# TASK INSTRUCTIONS
Start at the line below containing "Viewport: 882px width, 794px height." and stop at the line containing "Click the Burp". Repeat every line of that stretch exactly, and nothing outside it.

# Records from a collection
☆ ☆ ☆ ☆

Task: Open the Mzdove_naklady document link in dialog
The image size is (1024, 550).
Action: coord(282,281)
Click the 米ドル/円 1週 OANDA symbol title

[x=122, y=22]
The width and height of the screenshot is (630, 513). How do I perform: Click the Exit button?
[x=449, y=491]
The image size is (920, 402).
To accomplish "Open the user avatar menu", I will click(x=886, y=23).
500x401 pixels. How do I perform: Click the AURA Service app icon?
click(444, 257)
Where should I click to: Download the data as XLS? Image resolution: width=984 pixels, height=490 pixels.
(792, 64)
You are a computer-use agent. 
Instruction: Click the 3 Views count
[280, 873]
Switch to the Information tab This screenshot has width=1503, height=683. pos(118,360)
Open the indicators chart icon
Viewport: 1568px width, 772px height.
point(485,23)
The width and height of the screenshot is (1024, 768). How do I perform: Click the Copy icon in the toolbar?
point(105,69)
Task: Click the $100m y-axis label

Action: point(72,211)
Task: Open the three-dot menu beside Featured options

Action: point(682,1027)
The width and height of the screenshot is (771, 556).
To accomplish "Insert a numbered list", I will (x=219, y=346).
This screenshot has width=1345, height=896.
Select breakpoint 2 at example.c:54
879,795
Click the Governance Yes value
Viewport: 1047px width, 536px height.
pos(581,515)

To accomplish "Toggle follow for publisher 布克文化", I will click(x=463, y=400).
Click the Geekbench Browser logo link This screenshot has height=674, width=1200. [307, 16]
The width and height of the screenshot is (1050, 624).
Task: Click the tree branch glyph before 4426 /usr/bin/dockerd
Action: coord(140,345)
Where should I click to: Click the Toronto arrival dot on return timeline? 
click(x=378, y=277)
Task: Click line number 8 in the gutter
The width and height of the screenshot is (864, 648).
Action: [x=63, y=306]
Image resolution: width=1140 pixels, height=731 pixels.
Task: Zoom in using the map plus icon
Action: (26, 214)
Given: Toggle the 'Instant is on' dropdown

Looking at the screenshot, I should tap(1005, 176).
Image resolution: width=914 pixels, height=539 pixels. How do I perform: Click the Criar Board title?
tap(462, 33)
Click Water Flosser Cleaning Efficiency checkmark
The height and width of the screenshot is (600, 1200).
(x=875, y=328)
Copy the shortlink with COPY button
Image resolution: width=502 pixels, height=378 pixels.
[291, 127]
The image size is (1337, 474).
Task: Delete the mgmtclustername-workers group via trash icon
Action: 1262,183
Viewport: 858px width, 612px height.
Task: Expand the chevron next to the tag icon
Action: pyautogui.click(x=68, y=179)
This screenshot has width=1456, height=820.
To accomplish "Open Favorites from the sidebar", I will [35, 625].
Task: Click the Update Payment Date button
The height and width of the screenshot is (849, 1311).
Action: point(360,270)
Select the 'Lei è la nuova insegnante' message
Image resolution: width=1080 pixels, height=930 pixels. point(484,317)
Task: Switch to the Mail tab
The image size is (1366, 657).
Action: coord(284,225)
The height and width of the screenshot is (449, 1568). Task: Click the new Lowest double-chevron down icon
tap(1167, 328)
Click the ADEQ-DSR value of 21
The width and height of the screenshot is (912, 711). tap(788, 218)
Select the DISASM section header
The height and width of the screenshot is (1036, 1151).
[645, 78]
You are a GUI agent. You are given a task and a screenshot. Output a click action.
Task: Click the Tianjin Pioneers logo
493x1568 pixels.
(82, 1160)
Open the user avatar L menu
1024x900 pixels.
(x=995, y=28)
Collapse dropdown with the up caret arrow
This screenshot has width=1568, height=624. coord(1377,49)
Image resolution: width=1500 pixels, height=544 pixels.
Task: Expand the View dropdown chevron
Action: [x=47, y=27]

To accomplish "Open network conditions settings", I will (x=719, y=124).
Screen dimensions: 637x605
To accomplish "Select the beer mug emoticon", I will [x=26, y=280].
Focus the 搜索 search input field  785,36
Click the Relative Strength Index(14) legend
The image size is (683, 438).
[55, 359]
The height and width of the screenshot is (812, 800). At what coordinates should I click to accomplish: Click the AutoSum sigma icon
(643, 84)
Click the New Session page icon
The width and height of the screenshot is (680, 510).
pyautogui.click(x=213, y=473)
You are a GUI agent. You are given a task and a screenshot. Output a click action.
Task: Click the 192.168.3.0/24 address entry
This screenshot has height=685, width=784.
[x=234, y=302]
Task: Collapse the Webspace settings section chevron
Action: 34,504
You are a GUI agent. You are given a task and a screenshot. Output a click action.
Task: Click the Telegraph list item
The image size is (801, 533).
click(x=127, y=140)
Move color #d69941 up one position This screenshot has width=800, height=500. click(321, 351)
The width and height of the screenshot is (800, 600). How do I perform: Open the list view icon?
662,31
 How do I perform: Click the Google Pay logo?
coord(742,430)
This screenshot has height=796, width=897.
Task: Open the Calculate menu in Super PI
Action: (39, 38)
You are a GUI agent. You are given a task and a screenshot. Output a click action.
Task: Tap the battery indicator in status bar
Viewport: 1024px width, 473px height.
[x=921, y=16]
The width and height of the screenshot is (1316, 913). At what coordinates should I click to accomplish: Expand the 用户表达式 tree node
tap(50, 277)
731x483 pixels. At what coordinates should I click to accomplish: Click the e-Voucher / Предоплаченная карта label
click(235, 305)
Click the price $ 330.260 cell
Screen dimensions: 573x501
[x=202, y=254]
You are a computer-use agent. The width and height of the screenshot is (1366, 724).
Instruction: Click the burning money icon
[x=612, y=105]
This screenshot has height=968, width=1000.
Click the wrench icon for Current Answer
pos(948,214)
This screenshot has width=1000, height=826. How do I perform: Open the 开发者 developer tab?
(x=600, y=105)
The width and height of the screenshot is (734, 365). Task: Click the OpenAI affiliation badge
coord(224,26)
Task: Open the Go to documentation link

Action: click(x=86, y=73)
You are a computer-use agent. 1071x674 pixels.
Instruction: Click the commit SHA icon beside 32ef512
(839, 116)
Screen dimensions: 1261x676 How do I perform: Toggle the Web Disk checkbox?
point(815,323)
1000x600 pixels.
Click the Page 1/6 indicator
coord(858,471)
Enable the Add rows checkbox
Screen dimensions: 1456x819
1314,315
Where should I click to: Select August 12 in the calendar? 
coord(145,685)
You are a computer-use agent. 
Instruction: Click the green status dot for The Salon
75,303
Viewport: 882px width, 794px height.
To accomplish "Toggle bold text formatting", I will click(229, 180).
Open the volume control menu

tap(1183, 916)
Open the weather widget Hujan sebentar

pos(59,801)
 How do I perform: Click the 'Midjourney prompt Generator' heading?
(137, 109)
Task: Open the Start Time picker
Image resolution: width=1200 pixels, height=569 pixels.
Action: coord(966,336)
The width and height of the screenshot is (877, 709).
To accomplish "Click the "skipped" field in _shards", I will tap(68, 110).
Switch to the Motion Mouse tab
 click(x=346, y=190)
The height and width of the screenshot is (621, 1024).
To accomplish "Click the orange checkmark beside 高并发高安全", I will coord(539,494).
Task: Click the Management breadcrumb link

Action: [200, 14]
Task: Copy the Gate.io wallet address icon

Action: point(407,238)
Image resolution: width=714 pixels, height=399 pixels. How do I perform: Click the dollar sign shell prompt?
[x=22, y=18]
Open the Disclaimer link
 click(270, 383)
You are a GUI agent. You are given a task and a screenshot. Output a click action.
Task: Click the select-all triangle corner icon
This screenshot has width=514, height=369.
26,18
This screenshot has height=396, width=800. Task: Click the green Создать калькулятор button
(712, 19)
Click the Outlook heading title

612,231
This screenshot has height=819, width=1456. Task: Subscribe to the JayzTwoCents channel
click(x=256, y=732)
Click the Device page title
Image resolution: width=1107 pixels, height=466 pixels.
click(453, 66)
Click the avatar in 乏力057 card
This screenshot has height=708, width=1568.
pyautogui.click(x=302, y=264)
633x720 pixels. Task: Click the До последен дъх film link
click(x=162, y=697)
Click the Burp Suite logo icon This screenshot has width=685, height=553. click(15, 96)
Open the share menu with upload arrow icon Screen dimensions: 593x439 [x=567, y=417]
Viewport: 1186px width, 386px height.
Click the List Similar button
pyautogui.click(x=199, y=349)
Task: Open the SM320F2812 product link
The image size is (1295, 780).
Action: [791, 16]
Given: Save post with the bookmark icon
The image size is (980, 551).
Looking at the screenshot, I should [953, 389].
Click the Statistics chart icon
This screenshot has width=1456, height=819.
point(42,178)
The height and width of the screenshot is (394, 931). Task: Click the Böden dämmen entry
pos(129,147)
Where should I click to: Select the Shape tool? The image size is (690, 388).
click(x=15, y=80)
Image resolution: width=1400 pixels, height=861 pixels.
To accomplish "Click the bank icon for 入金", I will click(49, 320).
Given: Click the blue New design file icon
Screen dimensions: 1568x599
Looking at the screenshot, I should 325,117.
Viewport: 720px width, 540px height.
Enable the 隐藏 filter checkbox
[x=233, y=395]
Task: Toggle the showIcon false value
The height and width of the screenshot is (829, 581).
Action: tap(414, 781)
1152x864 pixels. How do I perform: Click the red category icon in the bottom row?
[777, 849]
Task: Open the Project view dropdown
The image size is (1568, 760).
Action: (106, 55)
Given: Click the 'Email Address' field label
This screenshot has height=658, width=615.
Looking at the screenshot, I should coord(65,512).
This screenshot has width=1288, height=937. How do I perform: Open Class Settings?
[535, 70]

☆ ☆ ☆ ☆

# SOLUTION FOR THIS TASK
Viewport: 882px width, 794px height.
To accomplish "Toggle bold text formatting", I will click(229, 180).
Open the volume control menu

tap(1183, 916)
Open the weather widget Hujan sebentar

pos(59,801)
 How do I perform: Click the 'Midjourney prompt Generator' heading?
(137, 109)
Task: Open the Start Time picker
Image resolution: width=1200 pixels, height=569 pixels.
Action: coord(966,336)
The width and height of the screenshot is (877, 709).
To accomplish "Click the "skipped" field in _shards", I will tap(68, 110).
Switch to the Motion Mouse tab
 click(x=346, y=190)
The height and width of the screenshot is (621, 1024).
To accomplish "Click the orange checkmark beside 高并发高安全", I will coord(539,494).
Task: Click the Management breadcrumb link

Action: [200, 14]
Task: Copy the Gate.io wallet address icon

Action: point(407,238)
Image resolution: width=714 pixels, height=399 pixels. How do I perform: Click the dollar sign shell prompt?
[x=22, y=18]
Open the Disclaimer link
 click(270, 383)
You are a GUI agent. You are given a task and a screenshot. Output a click action.
Task: Click the select-all triangle corner icon
This screenshot has width=514, height=369.
26,18
This screenshot has height=396, width=800. Task: Click the green Создать калькулятор button
(712, 19)
Click the Outlook heading title

612,231
This screenshot has height=819, width=1456. Task: Subscribe to the JayzTwoCents channel
click(x=256, y=732)
Click the Device page title
Image resolution: width=1107 pixels, height=466 pixels.
click(453, 66)
Click the avatar in 乏力057 card
This screenshot has height=708, width=1568.
pyautogui.click(x=302, y=264)
633x720 pixels. Task: Click the До последен дъх film link
click(x=162, y=697)
Click the Burp Suite logo icon This screenshot has width=685, height=553. click(15, 96)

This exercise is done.